Produce a verbatim transcription of all records.
....
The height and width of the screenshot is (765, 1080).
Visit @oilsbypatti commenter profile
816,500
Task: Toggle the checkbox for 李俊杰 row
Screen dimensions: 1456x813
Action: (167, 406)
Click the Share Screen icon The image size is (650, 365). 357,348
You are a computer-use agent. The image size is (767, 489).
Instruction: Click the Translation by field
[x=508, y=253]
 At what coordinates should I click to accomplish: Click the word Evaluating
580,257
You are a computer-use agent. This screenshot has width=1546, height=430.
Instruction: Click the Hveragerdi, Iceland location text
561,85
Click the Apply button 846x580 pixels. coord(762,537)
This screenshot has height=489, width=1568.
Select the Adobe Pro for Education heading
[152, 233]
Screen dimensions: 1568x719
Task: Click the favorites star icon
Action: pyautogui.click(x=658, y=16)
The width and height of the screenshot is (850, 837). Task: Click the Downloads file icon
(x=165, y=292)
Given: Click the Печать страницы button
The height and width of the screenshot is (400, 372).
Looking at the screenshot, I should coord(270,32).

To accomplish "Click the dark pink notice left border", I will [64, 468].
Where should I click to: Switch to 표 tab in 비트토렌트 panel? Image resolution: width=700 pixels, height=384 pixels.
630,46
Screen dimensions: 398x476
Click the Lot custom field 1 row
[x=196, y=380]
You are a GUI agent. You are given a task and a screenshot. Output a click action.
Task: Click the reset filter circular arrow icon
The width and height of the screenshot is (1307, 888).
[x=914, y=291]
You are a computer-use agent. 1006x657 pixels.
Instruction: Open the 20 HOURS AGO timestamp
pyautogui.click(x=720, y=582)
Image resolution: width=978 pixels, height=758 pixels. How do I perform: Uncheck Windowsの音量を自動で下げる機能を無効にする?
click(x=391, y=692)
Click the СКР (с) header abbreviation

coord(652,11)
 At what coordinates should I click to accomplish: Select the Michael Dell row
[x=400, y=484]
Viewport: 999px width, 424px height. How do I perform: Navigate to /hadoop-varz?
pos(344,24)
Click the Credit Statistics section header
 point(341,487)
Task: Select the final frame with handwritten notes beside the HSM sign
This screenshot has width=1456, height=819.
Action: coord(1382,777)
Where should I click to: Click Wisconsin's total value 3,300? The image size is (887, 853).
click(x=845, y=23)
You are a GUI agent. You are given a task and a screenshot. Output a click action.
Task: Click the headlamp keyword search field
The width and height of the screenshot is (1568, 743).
....
• Answer section:
The height and width of the screenshot is (765, 1080).
Visit @oilsbypatti commenter profile
816,500
Task: Toggle the checkbox for 李俊杰 row
Screen dimensions: 1456x813
Action: (167, 406)
Click the Share Screen icon The image size is (650, 365). 357,348
You are a computer-use agent. The image size is (767, 489).
Instruction: Click the Translation by field
[x=508, y=253]
 At what coordinates should I click to accomplish: Click the word Evaluating
580,257
You are a computer-use agent. This screenshot has width=1546, height=430.
Instruction: Click the Hveragerdi, Iceland location text
561,85
Click the Apply button 846x580 pixels. coord(762,537)
This screenshot has height=489, width=1568.
Select the Adobe Pro for Education heading
[152, 233]
Screen dimensions: 1568x719
Task: Click the favorites star icon
Action: pyautogui.click(x=658, y=16)
The width and height of the screenshot is (850, 837). Task: Click the Downloads file icon
(x=165, y=292)
Given: Click the Печать страницы button
The height and width of the screenshot is (400, 372).
Looking at the screenshot, I should coord(270,32).

To accomplish "Click the dark pink notice left border", I will [64, 468].
Where should I click to: Switch to 표 tab in 비트토렌트 panel? Image resolution: width=700 pixels, height=384 pixels.
630,46
Screen dimensions: 398x476
Click the Lot custom field 1 row
[x=196, y=380]
You are a GUI agent. You are given a task and a screenshot. Output a click action.
Task: Click the reset filter circular arrow icon
The width and height of the screenshot is (1307, 888).
[x=914, y=291]
You are a computer-use agent. 1006x657 pixels.
Instruction: Open the 20 HOURS AGO timestamp
pyautogui.click(x=720, y=582)
Image resolution: width=978 pixels, height=758 pixels. How do I perform: Uncheck Windowsの音量を自動で下げる機能を無効にする?
click(x=391, y=692)
Click the СКР (с) header abbreviation

coord(652,11)
 At what coordinates should I click to accomplish: Select the Michael Dell row
[x=400, y=484]
Viewport: 999px width, 424px height. How do I perform: Navigate to /hadoop-varz?
pos(344,24)
Click the Credit Statistics section header
 point(341,487)
Task: Select the final frame with handwritten notes beside the HSM sign
This screenshot has width=1456, height=819.
Action: coord(1382,777)
Where should I click to: Click Wisconsin's total value 3,300? The image size is (887, 853).
click(x=845, y=23)
You are a GUI agent. You are given a task and a screenshot. Output a click action.
Task: Click the headlamp keyword search field
The width and height of the screenshot is (1568, 743).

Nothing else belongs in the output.